E infatti dal Quirinale hanno scelto un profilo bassissimo, rasoterra. «Chiacchiericcio, ricostruzioni giornalistiche senza riscontri», questo è il commento all'ipotesi di un bis per cause di forza maggiore, «salvapatria». La linea ufficiale resta quella di febbraio scorso, quando Mattarella si tirò fuori dalla corsa citando il suo predecessore Antonio Segni, che voleva introdurre nella Costituzione «la non rieleggibilità immediata del presidente della Repubblica». Quindi, sostengono, no, il capo dello Stato non vuole, non ci pensa. Il suo tempo «sta per scadere». Bisogna dire che gli stessi umori filtrerebbero pure in caso contrario, se davvero stesse coltivando l'idea. Tatticismo, voglia di non finire per sei mesi in un frullatore, attesa degli sviluppi, convinzione vera: forse dietro c'è un po' di tutto.
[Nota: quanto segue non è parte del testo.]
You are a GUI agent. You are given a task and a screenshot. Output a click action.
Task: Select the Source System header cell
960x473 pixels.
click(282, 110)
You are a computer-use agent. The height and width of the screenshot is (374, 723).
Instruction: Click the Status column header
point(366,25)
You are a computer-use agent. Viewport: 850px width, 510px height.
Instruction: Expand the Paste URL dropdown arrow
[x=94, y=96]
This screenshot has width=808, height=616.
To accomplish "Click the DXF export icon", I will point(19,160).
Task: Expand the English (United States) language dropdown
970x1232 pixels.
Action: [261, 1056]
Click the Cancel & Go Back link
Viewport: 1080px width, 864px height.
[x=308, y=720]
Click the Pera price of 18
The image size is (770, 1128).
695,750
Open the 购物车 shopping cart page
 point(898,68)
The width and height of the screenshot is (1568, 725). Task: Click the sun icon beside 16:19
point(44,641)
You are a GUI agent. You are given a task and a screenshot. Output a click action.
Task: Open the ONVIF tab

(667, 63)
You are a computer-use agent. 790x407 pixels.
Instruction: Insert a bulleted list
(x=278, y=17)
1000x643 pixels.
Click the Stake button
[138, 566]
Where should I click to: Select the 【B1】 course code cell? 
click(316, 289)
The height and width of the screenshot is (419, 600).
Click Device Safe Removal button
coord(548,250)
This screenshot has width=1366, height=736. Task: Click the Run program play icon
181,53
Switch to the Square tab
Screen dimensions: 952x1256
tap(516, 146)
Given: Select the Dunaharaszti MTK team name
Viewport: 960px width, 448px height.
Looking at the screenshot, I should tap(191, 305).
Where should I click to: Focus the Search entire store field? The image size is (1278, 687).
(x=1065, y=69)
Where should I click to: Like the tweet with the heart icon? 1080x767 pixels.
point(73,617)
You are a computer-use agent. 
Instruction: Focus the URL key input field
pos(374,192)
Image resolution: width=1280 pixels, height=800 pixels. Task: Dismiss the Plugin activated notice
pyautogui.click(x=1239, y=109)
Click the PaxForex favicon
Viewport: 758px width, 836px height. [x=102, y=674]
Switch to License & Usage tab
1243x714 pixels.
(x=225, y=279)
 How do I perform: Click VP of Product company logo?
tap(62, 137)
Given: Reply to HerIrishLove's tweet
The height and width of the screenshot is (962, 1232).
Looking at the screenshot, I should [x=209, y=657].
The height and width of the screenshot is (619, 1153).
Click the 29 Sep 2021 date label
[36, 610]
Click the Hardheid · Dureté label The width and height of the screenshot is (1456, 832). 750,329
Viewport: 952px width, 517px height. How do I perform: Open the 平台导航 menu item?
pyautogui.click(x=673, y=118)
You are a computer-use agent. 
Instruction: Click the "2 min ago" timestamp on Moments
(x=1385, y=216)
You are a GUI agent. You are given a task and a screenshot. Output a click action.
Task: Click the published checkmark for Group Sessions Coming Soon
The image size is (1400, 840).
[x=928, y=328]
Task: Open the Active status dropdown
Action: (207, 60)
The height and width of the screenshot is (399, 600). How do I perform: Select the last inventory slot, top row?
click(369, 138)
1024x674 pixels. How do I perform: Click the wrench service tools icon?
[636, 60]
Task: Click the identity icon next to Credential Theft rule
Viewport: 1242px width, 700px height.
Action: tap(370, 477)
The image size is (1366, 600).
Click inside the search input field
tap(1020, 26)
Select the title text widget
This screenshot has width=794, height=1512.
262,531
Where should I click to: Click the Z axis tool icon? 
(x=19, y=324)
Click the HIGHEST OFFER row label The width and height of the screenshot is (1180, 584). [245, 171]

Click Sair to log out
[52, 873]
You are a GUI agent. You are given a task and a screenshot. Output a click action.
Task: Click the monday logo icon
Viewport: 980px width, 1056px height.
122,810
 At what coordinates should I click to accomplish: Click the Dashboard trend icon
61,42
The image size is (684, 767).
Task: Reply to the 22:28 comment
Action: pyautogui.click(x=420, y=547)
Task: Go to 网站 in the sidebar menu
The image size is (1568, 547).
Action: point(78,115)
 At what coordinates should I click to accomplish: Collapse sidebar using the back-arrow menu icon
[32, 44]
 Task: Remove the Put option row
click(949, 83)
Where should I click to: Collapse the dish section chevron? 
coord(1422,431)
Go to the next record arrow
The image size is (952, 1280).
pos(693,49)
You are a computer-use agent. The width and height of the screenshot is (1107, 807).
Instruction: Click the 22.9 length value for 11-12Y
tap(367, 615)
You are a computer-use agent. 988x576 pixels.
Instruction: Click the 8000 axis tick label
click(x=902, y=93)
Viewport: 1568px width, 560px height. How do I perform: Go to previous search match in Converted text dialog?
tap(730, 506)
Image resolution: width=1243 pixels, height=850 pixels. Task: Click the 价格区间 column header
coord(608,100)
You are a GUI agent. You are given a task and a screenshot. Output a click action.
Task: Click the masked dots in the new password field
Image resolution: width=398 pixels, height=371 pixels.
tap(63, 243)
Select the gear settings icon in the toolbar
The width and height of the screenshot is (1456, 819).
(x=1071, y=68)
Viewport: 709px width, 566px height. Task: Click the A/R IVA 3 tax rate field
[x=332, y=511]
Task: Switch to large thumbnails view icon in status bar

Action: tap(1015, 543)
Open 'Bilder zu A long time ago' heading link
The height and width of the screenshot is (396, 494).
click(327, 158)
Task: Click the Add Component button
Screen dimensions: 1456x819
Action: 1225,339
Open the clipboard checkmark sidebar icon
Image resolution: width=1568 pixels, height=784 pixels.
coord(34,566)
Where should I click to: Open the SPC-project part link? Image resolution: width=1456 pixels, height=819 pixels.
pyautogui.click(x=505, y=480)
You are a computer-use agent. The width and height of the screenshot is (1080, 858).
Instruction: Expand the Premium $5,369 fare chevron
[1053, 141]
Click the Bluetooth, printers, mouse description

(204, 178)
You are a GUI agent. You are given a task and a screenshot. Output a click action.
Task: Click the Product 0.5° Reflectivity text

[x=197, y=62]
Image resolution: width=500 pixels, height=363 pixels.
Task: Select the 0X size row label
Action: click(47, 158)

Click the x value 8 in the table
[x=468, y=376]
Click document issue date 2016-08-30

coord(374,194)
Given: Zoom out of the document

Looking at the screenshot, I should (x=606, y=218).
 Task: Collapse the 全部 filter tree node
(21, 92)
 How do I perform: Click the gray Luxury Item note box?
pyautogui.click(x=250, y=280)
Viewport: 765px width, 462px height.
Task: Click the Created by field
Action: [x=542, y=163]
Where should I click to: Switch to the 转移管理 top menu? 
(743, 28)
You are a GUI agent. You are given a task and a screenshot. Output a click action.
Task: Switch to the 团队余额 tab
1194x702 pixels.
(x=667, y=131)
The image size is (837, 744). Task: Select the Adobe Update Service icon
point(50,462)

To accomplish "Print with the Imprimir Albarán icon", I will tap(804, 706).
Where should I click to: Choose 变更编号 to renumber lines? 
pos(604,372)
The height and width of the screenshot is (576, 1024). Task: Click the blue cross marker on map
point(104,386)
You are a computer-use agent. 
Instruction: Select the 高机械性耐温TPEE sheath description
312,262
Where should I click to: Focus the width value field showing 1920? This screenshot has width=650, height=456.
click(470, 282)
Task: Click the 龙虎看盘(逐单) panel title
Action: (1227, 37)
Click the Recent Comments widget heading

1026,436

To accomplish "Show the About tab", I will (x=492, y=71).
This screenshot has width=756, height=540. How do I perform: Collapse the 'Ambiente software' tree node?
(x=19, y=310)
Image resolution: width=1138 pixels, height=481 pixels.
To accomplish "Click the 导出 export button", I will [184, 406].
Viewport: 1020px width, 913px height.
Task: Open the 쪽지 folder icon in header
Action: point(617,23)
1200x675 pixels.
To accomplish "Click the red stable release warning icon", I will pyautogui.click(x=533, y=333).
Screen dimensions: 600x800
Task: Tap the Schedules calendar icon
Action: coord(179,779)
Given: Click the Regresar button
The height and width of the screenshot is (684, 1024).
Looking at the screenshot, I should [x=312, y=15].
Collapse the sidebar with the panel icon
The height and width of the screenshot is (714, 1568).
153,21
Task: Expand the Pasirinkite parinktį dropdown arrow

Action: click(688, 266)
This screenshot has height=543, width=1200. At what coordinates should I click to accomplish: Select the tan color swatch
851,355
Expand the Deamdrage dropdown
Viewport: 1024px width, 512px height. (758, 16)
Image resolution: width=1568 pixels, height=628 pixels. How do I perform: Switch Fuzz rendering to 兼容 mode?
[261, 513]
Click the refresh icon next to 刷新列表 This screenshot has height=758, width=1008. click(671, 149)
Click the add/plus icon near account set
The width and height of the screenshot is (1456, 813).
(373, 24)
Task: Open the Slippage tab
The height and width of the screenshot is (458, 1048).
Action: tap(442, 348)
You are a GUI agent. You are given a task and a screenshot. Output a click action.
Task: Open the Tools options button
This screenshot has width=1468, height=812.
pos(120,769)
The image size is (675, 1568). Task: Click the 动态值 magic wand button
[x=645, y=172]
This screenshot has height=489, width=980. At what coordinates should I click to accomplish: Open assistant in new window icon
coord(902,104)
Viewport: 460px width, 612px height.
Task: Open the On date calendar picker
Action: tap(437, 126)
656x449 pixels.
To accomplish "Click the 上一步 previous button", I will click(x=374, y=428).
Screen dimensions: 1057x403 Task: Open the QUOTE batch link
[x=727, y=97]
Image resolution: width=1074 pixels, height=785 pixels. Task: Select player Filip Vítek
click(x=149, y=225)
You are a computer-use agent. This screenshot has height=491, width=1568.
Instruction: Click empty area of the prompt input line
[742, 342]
Piuttosto, c'è un'altra intuizione di Segni, ricordata nel discorso di febbraio, sulla quale dal Colle vogliono riaccendere i riflettori, e cioè la proposta di cancellare il semestre bianco. La norma fu introdotta nel 1947 dai padri costituenti per evitare che i capi di Stato uscenti brigassero per essere rieletti facendo delle pressioni indebite sul Parlamento. Ora questo pericolo non esiste più, semmai sarebbe sufficiente introdurre il principio della non rieleggibilità. Però rimane l'amputazione del principale potere del presidente, sciogliere le Camere in caso di necessita. Di fatto tra un paio di settimane Mattarella avrà le mani legate e i partiti potranno scatenarsi e scontrarsi senza paura di essere rispediti a casa, con possibili ricadute sulla stabilità del governo. Legge Zan, riforma della giustizia, reddito di cittadinanza, immigrazione, non mancano i possibili terreni di battaglia.

Certo, Draghi sembra fortissimo e nessuno ha la forza e la convenienza di aprire una crisi adesso. Però il Quirinale disarmato apre comunque un ombrello sull'esecutivo e invoca «senso di responsabilità» perché se stavolta va male non ci saranno «vantaggi politici» per nessuno.